During his undergraduate studies, Vikram spent 3 years studying fruit fly evolution in Amitabh Joshi’s lab. Fruit flies typically lay their eggs in ephemeral food sources such as rotting fruits that are not likely to last very long. This makes it advantageous for a fly to develop as fast as possible (egg to adult time) and get out of the fruit before the fruit is perhaps eaten by a foraging animal. The big question was to figure out the hidden evolutionary cost that offsets the benefit of developing fast. To answer this question, the lab had created the world’s fastest developing flies through artificial selection. By competing these flies with normal flies, Vikram and his colleagues found that the key cost to developing fast is a loss in tolerance to urea, a common constituent of fly excrement. This makes sense because in the lab, the faster developing flies get out of the food source so fast that they never have to deal with much urea build up from the excrement of other flies. But in the wild, where the urea levels in food sources cannot be predicted, these flies are expected to do worse than normal flies.

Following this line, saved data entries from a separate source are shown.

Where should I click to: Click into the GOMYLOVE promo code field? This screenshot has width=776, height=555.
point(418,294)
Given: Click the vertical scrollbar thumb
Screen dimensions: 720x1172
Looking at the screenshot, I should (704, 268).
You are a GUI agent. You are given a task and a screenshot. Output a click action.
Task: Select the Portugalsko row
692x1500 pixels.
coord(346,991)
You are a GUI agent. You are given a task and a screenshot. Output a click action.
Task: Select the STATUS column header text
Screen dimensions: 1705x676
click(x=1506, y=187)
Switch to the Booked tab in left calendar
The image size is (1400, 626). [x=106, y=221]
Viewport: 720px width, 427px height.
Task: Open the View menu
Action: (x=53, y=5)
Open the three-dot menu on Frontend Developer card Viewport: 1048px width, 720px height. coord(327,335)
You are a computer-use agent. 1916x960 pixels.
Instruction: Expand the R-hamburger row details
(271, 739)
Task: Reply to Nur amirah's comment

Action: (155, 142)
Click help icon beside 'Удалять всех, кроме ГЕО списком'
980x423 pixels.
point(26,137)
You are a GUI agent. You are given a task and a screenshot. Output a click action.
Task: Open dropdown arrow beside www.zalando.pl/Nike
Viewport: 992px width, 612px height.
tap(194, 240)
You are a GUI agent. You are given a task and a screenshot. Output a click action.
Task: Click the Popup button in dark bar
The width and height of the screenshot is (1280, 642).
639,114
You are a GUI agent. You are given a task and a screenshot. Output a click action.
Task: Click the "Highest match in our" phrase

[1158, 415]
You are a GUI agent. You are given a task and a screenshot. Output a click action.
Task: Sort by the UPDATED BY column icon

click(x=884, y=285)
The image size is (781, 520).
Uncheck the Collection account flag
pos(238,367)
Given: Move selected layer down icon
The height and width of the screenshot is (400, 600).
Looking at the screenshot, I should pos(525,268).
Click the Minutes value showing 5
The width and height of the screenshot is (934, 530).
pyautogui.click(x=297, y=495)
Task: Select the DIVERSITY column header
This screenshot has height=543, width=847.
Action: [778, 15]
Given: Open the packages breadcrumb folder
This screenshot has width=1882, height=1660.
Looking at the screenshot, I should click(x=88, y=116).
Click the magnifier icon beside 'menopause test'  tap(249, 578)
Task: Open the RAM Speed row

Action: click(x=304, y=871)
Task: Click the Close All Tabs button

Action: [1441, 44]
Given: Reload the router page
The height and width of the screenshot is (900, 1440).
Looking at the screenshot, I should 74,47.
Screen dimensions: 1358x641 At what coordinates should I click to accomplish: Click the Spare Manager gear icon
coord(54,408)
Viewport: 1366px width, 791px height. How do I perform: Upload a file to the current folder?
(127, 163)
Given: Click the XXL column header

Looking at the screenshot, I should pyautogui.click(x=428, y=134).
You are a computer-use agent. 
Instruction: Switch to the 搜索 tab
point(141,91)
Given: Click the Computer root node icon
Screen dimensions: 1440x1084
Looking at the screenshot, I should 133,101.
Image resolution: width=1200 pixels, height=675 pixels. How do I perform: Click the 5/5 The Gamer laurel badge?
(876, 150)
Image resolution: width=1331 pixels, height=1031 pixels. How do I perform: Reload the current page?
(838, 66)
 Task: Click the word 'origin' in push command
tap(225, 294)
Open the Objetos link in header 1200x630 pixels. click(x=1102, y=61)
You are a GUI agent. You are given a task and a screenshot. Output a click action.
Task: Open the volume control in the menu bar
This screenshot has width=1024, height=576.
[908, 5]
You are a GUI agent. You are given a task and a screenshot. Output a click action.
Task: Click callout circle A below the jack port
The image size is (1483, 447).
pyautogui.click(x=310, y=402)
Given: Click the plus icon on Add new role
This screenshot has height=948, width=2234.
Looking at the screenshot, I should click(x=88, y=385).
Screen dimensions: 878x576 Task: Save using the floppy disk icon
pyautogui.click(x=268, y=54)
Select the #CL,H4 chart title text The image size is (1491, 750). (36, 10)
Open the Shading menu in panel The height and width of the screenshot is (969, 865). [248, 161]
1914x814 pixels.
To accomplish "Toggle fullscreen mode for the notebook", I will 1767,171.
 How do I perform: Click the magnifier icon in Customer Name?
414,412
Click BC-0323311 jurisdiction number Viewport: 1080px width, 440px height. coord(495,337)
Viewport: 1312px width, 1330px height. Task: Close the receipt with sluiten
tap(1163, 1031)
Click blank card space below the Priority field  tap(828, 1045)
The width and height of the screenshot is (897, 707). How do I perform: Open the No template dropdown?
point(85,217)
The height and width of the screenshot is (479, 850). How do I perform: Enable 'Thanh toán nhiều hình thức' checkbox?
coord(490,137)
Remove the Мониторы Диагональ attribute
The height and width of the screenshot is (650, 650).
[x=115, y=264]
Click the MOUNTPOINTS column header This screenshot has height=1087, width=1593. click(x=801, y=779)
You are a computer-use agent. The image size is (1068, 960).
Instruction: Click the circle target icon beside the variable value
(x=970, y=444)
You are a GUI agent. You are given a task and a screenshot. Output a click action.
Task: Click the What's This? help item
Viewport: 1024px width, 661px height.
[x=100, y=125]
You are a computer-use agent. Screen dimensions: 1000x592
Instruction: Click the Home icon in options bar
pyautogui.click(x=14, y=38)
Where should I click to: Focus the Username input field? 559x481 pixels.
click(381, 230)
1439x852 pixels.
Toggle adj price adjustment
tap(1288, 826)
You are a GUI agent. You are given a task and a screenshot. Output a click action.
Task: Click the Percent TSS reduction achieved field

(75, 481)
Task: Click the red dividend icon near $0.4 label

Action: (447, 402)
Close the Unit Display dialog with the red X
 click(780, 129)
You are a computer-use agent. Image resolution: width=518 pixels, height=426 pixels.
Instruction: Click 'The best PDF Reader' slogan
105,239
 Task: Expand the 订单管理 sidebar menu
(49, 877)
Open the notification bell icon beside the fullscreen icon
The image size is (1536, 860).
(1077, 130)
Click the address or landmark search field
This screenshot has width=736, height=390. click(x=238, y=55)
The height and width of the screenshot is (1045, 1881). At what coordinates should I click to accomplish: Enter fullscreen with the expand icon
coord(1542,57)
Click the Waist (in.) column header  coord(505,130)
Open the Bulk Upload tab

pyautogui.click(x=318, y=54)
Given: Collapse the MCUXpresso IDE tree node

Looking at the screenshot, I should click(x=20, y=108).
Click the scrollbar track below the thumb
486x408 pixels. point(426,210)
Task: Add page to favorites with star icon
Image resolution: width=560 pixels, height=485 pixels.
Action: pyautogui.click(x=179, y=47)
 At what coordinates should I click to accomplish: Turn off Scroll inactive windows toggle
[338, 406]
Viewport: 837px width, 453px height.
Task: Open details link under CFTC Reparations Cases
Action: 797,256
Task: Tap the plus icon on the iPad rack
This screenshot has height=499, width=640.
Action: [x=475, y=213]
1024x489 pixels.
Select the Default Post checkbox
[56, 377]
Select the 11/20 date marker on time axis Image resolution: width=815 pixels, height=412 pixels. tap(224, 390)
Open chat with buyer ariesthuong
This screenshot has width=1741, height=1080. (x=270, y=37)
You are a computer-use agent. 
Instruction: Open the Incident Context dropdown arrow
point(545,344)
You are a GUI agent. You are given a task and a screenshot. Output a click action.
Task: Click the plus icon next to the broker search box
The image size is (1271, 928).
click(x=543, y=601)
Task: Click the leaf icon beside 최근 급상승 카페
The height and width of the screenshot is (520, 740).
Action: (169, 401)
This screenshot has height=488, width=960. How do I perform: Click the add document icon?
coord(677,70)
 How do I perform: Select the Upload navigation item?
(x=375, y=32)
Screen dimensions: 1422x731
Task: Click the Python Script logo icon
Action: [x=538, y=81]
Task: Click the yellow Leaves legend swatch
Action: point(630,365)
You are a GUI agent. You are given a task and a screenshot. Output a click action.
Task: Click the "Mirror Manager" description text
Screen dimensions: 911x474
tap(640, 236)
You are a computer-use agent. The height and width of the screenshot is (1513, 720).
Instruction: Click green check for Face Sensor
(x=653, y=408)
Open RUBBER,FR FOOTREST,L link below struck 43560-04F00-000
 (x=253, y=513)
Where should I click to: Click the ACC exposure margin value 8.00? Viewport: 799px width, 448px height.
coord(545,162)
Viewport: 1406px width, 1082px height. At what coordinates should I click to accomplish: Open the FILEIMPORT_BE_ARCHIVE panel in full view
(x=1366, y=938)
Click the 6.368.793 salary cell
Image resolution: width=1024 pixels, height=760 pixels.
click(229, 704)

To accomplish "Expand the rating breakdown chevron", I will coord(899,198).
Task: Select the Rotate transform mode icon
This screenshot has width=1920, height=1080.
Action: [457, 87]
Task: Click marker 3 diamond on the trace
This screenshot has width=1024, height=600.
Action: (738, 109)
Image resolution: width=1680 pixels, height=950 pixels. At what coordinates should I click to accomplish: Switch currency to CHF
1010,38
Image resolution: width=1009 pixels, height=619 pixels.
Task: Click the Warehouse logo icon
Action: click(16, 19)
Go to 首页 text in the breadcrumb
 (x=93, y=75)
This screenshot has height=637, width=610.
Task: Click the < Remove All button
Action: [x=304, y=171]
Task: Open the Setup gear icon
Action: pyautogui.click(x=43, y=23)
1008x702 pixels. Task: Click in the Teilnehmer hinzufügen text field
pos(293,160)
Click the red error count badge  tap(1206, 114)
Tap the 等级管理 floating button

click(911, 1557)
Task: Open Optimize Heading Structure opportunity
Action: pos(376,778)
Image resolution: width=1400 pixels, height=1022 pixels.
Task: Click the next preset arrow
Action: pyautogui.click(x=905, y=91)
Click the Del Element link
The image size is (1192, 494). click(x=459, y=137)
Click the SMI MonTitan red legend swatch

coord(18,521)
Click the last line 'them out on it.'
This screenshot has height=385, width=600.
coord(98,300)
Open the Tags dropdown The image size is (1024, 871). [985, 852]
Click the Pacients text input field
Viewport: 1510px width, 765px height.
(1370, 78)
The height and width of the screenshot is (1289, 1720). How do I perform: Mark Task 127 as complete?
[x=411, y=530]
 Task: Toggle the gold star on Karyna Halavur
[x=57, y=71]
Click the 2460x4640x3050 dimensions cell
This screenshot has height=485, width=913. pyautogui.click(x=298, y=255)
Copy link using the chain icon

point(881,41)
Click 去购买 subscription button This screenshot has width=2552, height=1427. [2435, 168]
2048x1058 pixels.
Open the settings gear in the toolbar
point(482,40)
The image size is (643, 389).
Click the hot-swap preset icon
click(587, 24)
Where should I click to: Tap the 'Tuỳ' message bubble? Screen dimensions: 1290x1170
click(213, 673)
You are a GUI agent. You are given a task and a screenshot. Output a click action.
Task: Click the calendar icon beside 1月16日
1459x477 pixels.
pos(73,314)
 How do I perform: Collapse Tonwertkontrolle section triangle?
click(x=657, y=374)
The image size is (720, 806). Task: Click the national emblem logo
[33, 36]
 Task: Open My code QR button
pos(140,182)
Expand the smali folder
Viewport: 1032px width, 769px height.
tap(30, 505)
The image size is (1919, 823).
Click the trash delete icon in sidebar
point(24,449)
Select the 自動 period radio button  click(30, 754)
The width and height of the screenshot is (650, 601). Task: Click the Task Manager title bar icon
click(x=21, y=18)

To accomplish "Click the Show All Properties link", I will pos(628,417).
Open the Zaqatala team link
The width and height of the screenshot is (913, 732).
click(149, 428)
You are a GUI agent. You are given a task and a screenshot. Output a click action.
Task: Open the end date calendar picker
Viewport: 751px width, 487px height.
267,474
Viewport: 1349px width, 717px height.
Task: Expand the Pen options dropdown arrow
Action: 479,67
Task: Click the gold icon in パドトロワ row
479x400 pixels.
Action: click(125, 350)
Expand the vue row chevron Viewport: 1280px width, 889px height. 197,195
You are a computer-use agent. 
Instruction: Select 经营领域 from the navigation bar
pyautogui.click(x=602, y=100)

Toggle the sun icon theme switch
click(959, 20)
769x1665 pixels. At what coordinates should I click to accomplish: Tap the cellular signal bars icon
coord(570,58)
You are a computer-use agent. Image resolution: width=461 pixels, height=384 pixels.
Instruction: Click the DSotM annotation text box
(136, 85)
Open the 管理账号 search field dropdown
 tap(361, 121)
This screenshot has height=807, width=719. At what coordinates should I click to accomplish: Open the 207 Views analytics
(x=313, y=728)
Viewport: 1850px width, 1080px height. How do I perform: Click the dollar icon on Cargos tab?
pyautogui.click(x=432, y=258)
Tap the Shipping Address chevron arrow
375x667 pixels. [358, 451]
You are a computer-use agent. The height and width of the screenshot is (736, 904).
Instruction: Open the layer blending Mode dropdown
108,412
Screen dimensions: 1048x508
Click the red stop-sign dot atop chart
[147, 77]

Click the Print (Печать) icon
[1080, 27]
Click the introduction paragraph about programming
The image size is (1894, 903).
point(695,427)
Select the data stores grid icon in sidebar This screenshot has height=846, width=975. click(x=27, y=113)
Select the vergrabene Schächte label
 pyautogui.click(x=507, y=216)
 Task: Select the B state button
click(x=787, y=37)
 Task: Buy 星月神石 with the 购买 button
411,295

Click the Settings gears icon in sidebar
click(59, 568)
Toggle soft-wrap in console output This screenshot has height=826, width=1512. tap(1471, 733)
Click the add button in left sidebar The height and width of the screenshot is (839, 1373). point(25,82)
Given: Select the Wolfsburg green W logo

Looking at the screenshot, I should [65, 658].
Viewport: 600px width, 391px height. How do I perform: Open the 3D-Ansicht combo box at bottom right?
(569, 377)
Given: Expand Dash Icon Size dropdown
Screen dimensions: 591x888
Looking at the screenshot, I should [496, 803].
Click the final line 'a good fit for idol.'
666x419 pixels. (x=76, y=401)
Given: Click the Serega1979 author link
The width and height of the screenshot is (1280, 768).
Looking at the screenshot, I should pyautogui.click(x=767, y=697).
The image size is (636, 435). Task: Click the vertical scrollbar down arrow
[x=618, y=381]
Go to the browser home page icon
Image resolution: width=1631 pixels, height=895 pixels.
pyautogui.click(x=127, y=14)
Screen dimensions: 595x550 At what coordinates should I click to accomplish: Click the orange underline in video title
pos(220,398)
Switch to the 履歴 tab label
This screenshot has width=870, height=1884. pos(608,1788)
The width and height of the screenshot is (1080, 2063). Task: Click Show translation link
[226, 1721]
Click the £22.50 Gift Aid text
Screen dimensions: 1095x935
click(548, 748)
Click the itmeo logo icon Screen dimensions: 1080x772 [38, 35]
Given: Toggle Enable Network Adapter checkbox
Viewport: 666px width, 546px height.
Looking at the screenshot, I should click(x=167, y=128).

Mapping Bird Species Diversity and Discovering a New Behavior in a Bird

When Vikram was in sixth grade, he independently initiated a program to map the biodiversity of bird species in a local habitat, the Indian Institute of Science Campus in Bangalore, India. He subsequently recruited a few of his classmates to form a bird watching club. Over the course of the next 6 years (until the end of high school), using transects and regular field walks, Vikram and his friends systematically mapped the diversity of bird species in this ecologically rich and diverse habitat. Over these years, they were the first to record 6 bird species that had never before been observed in this region. However, the highlight of their adventures was the observation of communal courtship, where multiple birds come together to perform elaborate displays before pairing off to mate, in the Yellow Wattled Lapwing, a ground-nesting bird. They were thrilled to learn that this behavior had never before been observed in this species.